Der Hahn wurde Stunden nach dem Brand aus den Trümmern gerettet. Er soll im zukünftigen Notre-Dame-Museum zu sehen sein, zusammen mit der Dornenkrone von Jesus Christus, einem Heiligen Nagel sowie einem Splitter des Heiligen Kreuzes. Im Christentum symbolisiert der Hahn die Rückkehr des Lichts nach der Nacht. Auf vielen Kirchtürmen sieht man deshalb einen Hahn sitzen. Die Überreste des Heiligen Dionysius, erster Bischof von Paris und Märtyrer, sowie der Heiligen Genoveva, der Schutzpatronin von Paris, sollen Frankreichs Hauptstadt und deren Bewohnern Schutz verleihen.
Seit Mitte Dezember ragt nun ein neuer vergoldeter Kupferhahn in den Großstadthimmel - im Inneren mit einer Hinterlassenschaft mehr. Eine Liste aller an diesem Wiederaufbau beteiligten Personen - fast 2000 Namen.
Feueralarm nach Gottesdienstbeginn
Für den Wiederaufbau des Turms wurden 1000 Eichenbäume im Alter zwischen 100 und 200 Jahren gefällt.
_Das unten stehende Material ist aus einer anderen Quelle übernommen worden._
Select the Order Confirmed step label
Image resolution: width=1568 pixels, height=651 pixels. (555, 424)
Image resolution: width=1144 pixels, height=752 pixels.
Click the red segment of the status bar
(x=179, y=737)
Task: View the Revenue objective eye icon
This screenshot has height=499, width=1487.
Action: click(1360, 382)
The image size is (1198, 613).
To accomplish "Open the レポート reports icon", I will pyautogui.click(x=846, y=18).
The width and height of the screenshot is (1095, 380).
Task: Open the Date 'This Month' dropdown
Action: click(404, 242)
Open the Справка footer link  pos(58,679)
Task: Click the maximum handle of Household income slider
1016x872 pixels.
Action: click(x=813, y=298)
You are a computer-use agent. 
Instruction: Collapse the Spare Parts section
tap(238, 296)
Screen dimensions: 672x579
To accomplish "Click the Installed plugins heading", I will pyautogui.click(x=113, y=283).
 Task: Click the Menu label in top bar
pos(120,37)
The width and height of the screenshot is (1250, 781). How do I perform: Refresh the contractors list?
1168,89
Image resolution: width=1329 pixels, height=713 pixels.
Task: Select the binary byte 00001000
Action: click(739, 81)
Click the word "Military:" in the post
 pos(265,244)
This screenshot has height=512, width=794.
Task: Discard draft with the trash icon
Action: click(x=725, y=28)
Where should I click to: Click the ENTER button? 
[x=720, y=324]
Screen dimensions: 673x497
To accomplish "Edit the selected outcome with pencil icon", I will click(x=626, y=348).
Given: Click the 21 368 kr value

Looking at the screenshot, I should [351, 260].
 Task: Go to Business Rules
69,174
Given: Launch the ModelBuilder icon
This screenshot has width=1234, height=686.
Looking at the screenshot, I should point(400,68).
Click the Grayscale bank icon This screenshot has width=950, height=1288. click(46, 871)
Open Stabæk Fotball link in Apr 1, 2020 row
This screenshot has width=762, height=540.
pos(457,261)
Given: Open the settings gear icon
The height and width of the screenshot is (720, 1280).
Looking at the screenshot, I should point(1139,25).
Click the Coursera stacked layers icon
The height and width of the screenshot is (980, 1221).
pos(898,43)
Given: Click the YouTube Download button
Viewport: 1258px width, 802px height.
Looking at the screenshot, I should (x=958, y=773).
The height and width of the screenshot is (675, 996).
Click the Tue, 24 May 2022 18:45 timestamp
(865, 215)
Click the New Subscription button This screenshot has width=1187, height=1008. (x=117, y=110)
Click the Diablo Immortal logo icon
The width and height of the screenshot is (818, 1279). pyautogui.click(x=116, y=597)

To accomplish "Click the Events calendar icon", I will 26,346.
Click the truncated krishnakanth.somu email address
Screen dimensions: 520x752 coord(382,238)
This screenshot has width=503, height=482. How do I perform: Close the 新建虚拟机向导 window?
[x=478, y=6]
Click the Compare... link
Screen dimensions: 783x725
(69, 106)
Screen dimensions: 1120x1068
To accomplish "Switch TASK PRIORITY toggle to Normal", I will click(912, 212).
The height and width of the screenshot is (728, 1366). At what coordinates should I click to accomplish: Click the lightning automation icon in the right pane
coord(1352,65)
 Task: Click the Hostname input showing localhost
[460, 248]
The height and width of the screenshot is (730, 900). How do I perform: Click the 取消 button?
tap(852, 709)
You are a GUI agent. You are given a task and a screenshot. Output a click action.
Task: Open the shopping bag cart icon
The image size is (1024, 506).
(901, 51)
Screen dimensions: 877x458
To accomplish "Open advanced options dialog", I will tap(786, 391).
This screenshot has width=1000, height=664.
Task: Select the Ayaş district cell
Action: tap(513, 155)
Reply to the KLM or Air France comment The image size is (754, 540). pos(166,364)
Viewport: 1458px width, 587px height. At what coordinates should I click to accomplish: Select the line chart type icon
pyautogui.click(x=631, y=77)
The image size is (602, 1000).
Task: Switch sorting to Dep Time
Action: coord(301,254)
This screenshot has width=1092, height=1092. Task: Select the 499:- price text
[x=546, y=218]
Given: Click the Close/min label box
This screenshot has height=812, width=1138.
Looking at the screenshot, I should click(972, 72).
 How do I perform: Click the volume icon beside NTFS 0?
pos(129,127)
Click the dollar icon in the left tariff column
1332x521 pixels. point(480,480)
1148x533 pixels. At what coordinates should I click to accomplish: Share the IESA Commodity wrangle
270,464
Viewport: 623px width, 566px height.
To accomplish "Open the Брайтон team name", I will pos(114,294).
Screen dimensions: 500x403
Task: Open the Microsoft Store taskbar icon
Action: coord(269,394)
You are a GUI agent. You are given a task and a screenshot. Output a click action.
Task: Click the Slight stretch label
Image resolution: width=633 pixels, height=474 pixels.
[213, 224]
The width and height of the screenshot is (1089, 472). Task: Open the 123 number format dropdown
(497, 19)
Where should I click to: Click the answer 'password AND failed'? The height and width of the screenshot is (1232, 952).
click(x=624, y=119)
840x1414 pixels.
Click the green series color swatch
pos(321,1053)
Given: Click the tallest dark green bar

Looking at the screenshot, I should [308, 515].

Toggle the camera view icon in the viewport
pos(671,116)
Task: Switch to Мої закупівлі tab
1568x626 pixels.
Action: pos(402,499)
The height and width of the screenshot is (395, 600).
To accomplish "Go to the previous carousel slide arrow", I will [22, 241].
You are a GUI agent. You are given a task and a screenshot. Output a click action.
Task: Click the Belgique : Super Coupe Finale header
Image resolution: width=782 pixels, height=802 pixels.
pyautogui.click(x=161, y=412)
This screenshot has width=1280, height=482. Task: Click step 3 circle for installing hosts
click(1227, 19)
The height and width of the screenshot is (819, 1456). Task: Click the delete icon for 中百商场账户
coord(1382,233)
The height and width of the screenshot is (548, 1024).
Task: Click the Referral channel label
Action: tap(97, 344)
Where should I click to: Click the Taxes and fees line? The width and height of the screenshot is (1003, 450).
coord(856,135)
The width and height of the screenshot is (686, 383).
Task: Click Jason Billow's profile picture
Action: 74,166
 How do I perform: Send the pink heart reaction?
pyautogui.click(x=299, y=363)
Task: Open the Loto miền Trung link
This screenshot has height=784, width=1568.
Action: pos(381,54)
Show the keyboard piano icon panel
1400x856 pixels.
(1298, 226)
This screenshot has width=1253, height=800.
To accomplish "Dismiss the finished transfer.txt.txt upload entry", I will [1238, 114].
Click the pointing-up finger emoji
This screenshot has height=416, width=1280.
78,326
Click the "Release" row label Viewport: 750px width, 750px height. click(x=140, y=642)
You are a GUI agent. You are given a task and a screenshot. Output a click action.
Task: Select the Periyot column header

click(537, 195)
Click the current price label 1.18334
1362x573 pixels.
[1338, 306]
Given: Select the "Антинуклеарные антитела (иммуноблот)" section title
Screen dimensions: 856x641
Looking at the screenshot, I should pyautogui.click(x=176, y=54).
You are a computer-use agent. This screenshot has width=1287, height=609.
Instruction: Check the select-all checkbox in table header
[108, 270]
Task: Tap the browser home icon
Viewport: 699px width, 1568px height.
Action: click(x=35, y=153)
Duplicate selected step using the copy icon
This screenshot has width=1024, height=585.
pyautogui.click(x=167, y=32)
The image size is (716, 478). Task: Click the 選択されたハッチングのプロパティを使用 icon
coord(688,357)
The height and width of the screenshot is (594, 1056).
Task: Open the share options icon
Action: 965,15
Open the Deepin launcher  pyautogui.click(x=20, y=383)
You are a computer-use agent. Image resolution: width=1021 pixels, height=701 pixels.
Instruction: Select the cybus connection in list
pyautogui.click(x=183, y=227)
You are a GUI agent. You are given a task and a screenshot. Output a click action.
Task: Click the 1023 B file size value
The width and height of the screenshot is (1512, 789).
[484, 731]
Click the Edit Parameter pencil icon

Nicht weniger Stämme waren für das Gerüst der Gewölbe des Kirchenschiffs und des Chors notwendig, die nach mittelalterlichem Vorbild restauriert wurden.
In Rekordzeit wurden die neuen Balken von Hand mit der Axt bearbeitet, genau wie zur Zeit der ersten Baumeister, zu denen die Virtual-Reality-Schau "Éternelle Notre-Dame" (Die ewige Notre-Dame) unter dem Vorplatz der Kathedrale führt. Frankreich sei das Land der Baumeister, sagte Frankreichs Staatschef, als er nur einen Tag nach dem Brand ankündigte, das Gotteshaus innerhalb von fünf Jahren wieder aufzubauen.
Seit der Grundsteinlegung im Jahr 1163 hat die Kathedrale mit den Jahrhunderten ihr Gesicht verändert: Sie wurde erweitert, geplündert, verwüstet und renoviert. Eine der bedeutendsten Restaurierungen hätten die im Juli 2018 begonnenen Instand- und Modernisierungsarbeiten sein sollen. Doch knapp neun Monate später passierte das bis dahin Unvorstellbare.
Am 15. April 2019 ertönte um 18.20 Uhr, nach Gottesdienstbeginn, der erste Feueralarm. Die Gläubigen mussten aus dem Gebäude, durften aber wieder zurück, denn es war nichts von einem Feuer zu sehen. Wenige Minuten später, um 18.43 Uhr, ging der Alarm erneut los. Zu spät. Von außen war bereits eine riesige Rauchwolke zu sehen, die vom Dachboden über der Kathedrale aufstieg.
Die Brandursache ist bis heute nicht geklärt. Erste Vermutungen gingen von einem missachteten Rauchverbot auf der Baustelle aus. Auch ein Kurzschluss ist möglich.